What People Are Saying

“Calls to reform or reinvent the U.S. education system are heard far and wide. Serious efforts at reinvention, though, will require a thorough understanding of our country’s education context – both its current state and the history that brought us to it. Without this deep contextual understanding, even serious reinvention efforts will fail. Zelman and Sorensen provide this desperately needed contextual understanding with extensive historical underpinnings and granular descriptions of the workings of our current system and its many nuances. They build a much-needed foundation for serious consideration of reinvention proposals and conclude with strong proposals of their own. I hope this book is widely read and thoroughly discussed.”

— Susan F. Lusi, PhD
President & CEO of Mass Insight Education & Research and author of The Role of State Departments of Education in Complex School Reform

“These authors understand the history of public education in our country and are strong advocates for improving ‘life choices’ for all students regardless of zip code or other demographic characteristics. No place is there greater need than in the rural area in which I have served for 35 plus years. Zelman and Sorensen are true champions for public education and the students they serve. This book, their work, serves as a valuable catalyst to consider the education reform needed in our country to better address individual learner and systemic needs as we move deeper in the 21st century and beyond.

Stated problem 1: Summarize the book endorsements in two sentences.
Stated problem 2: Write the next part of the book endorsements, picking up right after the final sentence shown.

Dataset extract:

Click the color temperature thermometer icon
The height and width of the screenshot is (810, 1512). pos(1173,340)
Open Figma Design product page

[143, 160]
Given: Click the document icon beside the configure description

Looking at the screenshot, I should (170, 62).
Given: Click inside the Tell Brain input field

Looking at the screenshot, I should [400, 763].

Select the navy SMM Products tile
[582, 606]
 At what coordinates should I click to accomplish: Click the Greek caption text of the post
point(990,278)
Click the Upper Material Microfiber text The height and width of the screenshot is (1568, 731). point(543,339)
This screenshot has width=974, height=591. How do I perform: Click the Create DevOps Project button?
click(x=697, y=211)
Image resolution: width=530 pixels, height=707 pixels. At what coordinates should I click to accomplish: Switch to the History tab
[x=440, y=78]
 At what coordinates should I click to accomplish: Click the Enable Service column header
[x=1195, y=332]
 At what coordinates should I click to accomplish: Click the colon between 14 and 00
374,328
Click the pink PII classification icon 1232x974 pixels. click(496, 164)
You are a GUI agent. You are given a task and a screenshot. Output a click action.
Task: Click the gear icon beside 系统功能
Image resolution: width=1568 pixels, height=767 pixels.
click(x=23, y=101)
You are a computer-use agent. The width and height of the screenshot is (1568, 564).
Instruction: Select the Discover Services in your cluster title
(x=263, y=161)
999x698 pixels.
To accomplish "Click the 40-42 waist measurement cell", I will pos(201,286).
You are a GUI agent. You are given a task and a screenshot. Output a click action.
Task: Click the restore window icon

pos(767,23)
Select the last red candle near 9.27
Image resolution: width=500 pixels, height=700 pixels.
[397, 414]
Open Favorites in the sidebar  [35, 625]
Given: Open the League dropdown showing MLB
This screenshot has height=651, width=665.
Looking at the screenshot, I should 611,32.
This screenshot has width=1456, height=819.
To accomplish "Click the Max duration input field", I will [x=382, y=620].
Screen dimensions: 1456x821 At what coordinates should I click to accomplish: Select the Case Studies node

Output 1: One endorsement holds that serious efforts to reinvent U.S. education need a thorough understanding of the system's current state and history, and that Zelman and Sorensen provide this along with strong proposals of their own. Another calls the authors true champions of public education who advocate for better "life choices" for all students regardless of zip code, and describes their book as a valuable catalyst for considering needed education reform.

Output 2:
—Dan Leffingwell
Executive Director of Special Projects and Student Supports, East Central Ohio Educational Service Center, Buckeye Association of School Superintendents, 2022 Superintendent of the Year


“Drs. Zelman and Sorensen suggest we seize the opportunity to grow a new foundation based on respect for our democratic principles for public education.This book advocates for creating a vigorous national dialogue to stop making public education a political tool and create systems that balance societal needs with those of all children and their families. Examining both past and future perspectives about the structural barriers that have mitigated against efforts to reform public schools, Zelman and Sorensen strike a chord as they analyze the lens with which we plan for schooling, centering the dialogue around student-centered culture building, and not the needs or desires of adults in the general public. Their key questions are important for anyone interested in schools to reflect upon, during a most crucial time in the history of our nation.”

—Kirk Koennecke
CEO—Superintendent, Indian Hill EVSD


“American education is at a crossroads and all those invested in its success need to understand the dynamics that have made schooling a commodity that has been cheapened by political myopia. Zelman and Sorensen insightfully document the way education has been bought and sold by political self-interests and how a new pluralistic model that engages a wide range of stakeholders is essential for fostering new and more effective paradigms of practice.”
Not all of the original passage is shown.